From Vermont to New Hampshire, Iowa, Massachusetts, California and Washington DC, the couple hosted low-key, intimate ceremonies and captured it all on film as part of Married & Counting. The documentary, narrated by George Takei, premieres August 11 at the Rhode Island International Film Festival. “For any gay couple to get married at this point in our history makes a statement, but what they are doing…there’s something aggressively joyful about it,” says Vince, the officiant of the New Hampshire wedding, in the film. “They’re saying to the world, very loudly, our happiness is not a threat to you, but we are here and we should be counted.”
The idea for the film came when Stephan and Pat, who met at college in Texas in 1985, started thinking about how they would celebrate being in a committed relationship for 25 years. But unlike straight couples, they could not marry in one state and have that one wedding render them legally married in all 50 states, so they decided they would marry in every state that they could.

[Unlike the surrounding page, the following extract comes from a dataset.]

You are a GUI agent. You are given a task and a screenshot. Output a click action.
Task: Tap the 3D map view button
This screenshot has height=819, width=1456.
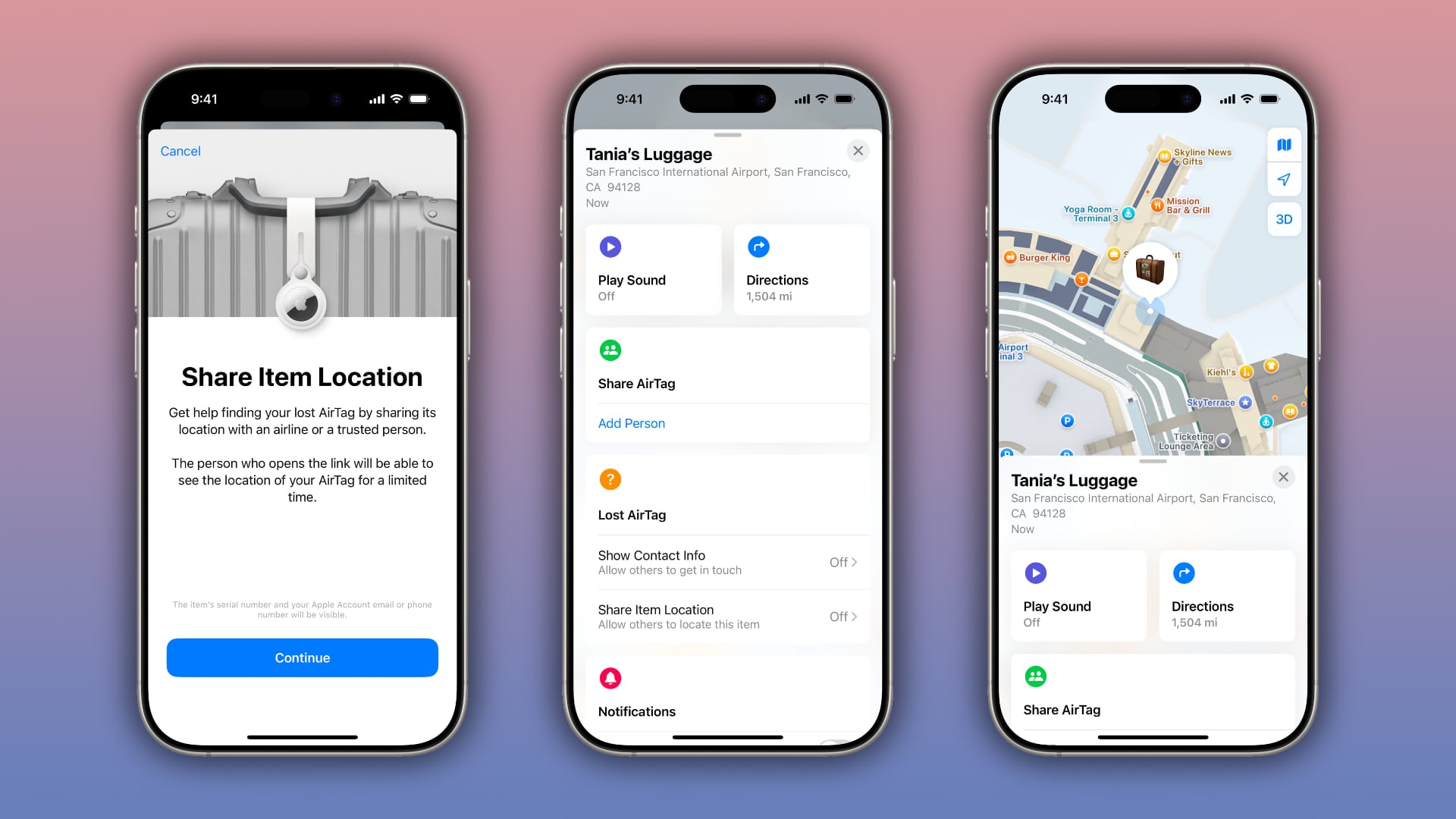(x=1284, y=219)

The plan was to culminate the wedding tour by marrying on the steps of the Supreme Court in Washington DC on the 25th anniversary of their coupledom on April 26, 2011.
They did just that, but the New York State Legislature threw them an alternate ending when it voted to legalize same-sex marriage on July 24, 2011. One of the most touching moments in the film comes when Stephen and Pat sit, holding hands, on the couch watching the vote, waiting for the legislators to decide their fate. “Our world changed like that,” Stephen says of the vote in the film.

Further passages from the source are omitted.